Australia, Spain, Ghana, Guatemala, Israel, South Africa and Venezuela are the countries that could support Mexico in the trade litigation initiated against Costa Rica by the World Trade Organization (WTO).
All these countries would act as interested third parties, since they are in the list of countries that cannot export fresh avocados to Costa Rica, according to a resolution issued by the State Phytosanitary Service (SFE) on April 22nd, 2015.
Therefore, the group of nations could agree to the claim by the Mexican government that formally requested the opening of consultations with Costa Rica on March 8th in order to try and reach a solution regarding import restrictions of Mexican avocado.
Mexico claims that after more than two decades of uninterrupted avocado trade, in 2015 the SFE imposed import restrictions on it due to the alleged presence of avocado sunblotch viroid.
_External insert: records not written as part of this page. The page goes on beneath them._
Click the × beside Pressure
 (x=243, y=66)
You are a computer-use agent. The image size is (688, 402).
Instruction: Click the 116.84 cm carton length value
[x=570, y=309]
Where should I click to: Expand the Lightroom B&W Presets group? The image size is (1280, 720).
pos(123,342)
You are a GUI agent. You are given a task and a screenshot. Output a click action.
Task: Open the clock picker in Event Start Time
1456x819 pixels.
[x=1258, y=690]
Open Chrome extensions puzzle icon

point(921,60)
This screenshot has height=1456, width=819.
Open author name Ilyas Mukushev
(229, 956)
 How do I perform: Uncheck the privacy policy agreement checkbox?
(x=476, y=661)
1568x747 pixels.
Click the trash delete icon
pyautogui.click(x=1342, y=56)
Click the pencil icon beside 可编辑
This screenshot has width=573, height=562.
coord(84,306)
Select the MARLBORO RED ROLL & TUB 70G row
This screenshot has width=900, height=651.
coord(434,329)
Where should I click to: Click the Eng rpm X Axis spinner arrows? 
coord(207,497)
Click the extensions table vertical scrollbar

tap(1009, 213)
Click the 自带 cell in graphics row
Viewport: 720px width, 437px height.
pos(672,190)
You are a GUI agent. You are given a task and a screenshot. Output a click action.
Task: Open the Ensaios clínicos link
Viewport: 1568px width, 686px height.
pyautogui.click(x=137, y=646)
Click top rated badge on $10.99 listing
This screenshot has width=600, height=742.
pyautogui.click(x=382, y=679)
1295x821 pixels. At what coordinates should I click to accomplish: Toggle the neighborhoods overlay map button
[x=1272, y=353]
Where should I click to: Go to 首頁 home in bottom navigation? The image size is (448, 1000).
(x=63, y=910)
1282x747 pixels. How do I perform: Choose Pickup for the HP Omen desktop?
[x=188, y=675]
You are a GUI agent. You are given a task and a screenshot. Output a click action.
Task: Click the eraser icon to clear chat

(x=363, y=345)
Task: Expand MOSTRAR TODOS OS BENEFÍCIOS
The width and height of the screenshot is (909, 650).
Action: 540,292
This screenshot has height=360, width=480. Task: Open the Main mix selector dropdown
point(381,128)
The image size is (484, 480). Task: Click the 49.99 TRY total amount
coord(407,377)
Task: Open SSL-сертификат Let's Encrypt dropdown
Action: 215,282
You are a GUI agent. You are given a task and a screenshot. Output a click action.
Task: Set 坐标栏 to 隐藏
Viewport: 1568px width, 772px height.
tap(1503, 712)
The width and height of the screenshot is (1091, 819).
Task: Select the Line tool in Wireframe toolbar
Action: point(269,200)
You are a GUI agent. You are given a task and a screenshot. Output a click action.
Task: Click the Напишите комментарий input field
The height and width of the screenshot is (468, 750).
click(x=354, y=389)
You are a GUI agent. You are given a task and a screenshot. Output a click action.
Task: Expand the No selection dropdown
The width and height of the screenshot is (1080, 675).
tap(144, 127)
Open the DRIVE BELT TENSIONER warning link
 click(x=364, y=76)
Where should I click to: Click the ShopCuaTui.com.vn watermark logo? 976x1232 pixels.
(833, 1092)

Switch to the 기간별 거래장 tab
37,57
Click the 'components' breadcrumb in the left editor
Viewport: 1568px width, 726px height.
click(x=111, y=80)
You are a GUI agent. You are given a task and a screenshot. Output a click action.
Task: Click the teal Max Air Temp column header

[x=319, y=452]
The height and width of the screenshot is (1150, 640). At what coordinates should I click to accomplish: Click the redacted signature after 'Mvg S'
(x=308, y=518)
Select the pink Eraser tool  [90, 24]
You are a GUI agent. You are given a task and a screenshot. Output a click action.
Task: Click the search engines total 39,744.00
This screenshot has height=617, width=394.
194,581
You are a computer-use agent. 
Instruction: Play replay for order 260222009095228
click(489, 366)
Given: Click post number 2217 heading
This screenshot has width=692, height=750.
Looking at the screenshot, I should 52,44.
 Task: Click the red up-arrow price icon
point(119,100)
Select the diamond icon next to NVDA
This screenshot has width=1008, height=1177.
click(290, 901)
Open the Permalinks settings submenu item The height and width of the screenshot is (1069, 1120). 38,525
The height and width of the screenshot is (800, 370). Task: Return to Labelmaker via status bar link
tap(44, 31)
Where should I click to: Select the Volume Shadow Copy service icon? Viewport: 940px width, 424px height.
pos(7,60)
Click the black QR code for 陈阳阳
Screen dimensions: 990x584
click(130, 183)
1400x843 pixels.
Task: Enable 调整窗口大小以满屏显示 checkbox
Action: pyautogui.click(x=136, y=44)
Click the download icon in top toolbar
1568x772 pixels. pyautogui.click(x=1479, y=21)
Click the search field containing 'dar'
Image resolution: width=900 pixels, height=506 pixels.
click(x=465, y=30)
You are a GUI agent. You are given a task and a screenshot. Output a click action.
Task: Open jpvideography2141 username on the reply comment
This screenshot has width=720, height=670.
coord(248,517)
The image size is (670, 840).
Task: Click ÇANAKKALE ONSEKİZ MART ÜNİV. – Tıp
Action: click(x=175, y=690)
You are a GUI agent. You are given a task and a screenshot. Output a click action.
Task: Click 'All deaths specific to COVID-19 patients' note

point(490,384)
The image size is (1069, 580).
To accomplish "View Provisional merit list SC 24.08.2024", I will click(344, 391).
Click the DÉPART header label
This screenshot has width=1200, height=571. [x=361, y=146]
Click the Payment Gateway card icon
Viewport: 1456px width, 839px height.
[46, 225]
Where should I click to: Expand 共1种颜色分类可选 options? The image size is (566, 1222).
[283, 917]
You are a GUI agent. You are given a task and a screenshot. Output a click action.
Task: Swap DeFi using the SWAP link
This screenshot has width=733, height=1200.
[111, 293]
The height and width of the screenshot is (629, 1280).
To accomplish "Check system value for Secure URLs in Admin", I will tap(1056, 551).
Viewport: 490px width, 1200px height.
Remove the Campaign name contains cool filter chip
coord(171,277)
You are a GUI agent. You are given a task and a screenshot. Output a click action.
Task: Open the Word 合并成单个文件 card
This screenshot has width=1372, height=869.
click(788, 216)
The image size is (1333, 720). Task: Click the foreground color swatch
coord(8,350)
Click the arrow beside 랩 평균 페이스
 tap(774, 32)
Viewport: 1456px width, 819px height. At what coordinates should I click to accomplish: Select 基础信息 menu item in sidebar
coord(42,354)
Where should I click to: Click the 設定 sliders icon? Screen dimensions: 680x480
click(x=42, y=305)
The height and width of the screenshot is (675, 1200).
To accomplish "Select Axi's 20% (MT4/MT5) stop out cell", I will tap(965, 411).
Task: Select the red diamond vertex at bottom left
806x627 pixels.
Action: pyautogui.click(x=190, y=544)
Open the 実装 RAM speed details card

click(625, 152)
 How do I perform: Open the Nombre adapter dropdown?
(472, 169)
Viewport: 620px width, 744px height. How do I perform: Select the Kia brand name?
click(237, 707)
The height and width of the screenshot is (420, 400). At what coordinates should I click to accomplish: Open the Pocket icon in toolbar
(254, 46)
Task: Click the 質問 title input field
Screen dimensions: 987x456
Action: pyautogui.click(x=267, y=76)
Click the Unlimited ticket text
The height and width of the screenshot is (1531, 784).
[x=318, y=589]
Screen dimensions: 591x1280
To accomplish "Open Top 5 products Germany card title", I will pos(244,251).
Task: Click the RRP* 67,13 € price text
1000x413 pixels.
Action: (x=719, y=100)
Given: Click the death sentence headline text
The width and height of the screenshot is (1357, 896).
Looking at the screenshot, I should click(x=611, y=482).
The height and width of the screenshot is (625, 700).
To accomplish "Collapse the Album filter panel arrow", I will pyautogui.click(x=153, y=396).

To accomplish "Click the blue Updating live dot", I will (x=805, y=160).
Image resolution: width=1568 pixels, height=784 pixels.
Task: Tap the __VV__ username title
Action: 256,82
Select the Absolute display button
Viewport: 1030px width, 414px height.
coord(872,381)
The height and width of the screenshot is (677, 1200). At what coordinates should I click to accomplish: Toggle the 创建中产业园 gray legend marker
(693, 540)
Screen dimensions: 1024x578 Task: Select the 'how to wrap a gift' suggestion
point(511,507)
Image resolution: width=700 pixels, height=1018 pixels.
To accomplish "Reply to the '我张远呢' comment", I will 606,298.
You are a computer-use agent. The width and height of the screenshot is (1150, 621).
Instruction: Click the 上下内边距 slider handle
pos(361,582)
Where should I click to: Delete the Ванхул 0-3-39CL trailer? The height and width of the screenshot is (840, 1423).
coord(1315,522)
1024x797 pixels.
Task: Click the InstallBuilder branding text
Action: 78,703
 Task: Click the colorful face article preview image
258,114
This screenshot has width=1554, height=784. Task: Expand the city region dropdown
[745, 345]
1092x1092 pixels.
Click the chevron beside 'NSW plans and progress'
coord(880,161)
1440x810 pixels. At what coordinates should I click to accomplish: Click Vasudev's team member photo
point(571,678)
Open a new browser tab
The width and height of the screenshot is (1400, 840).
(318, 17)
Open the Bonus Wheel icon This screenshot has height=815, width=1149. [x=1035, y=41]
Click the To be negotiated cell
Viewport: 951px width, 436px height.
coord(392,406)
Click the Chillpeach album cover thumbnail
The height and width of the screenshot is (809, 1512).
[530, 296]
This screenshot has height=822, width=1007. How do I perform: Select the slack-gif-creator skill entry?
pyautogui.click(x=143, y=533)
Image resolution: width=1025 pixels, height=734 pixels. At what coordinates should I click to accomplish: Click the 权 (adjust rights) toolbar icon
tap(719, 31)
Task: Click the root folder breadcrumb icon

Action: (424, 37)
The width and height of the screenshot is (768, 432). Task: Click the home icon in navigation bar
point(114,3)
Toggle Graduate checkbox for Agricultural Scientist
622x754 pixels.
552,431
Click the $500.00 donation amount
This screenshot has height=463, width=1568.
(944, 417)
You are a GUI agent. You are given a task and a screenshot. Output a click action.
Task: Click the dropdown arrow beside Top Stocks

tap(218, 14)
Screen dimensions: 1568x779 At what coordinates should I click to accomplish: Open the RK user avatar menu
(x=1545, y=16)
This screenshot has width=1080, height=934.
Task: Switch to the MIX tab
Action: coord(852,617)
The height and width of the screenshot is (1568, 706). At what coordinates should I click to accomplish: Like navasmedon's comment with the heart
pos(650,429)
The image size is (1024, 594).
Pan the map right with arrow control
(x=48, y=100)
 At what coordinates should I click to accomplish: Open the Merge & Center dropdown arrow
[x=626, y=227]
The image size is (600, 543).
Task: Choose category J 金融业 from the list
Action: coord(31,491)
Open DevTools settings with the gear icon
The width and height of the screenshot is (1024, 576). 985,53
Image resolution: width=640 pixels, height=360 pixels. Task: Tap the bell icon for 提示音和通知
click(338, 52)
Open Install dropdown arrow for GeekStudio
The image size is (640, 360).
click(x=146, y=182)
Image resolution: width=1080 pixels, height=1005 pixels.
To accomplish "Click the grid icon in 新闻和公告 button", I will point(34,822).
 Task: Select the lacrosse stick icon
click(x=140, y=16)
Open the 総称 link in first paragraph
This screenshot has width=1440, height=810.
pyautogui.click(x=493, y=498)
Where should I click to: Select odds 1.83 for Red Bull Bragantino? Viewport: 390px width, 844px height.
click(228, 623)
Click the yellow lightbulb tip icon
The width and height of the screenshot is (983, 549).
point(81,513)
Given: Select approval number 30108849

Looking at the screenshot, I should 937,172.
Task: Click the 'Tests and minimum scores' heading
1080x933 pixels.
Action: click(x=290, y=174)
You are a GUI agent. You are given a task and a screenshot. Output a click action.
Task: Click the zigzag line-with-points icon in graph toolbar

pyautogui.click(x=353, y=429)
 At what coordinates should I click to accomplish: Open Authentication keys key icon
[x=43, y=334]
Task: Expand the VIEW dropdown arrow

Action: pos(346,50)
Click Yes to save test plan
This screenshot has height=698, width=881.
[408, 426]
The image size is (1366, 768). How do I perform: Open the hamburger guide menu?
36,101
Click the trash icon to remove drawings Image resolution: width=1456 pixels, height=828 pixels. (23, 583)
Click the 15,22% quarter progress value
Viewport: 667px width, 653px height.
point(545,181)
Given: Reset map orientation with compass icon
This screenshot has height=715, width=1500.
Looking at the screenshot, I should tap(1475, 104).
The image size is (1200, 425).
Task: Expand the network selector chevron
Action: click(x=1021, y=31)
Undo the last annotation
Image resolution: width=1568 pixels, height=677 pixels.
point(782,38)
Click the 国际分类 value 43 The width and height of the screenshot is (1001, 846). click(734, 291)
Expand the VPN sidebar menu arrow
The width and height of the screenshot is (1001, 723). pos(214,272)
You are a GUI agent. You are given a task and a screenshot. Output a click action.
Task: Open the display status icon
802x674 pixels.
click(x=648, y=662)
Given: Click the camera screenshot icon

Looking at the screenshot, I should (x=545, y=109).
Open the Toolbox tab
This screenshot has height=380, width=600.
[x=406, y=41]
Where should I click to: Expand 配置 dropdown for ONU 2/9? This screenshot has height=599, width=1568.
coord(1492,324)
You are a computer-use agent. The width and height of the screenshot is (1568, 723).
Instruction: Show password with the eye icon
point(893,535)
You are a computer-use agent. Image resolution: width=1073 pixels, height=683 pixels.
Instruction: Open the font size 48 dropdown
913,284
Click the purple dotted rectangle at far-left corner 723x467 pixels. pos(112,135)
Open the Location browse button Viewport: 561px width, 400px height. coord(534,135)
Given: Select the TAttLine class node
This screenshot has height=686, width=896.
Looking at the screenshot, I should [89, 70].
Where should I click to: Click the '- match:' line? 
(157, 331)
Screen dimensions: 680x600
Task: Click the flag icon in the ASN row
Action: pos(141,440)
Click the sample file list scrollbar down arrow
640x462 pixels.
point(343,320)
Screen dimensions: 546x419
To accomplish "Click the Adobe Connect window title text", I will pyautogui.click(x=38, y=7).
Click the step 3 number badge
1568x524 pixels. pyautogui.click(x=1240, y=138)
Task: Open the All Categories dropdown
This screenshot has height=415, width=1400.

Moreover, support from other countries is not new. The Mexican complaint was joined in the past by Guatemala, South Africa and the United States, countries that in 2015 submitted their concerns about Costa Rican behavior to the WTO Committee on Sanitary and Phytosanitary Measures. However, they never got a response.
In the document of the request for consultations, dated March 13th of this year, the Mexican government raises its disagreement with the omissions of the Costa Rican government, since in the past it did not respond to the comments submitted by Mexico in July and September regarding two resolutions of the SFE.
This is the first time that Costa Rica has opened proceedings under the WTO, a body where Costa Rican participation has traditionally been claimant and in favor of free trade.
To date, Costa Rica has participated in five trials as a claimant (one against the United States, two against Trinidad and Tobago and two against the Dominican Republic) and on 15 occasions it has been an interested third party.
In addition, the country has resorted to dispute settlement mechanisms included in the free trade agreements. In 2014, an arbitration panel of the Free Trade Agreement between Central America, the United States and the Dominican Republic (CAFTA) favored Costa Rica and ruled that Costa Rican exports covered by the agreement should receive the tariff preferences denied by El Salvador.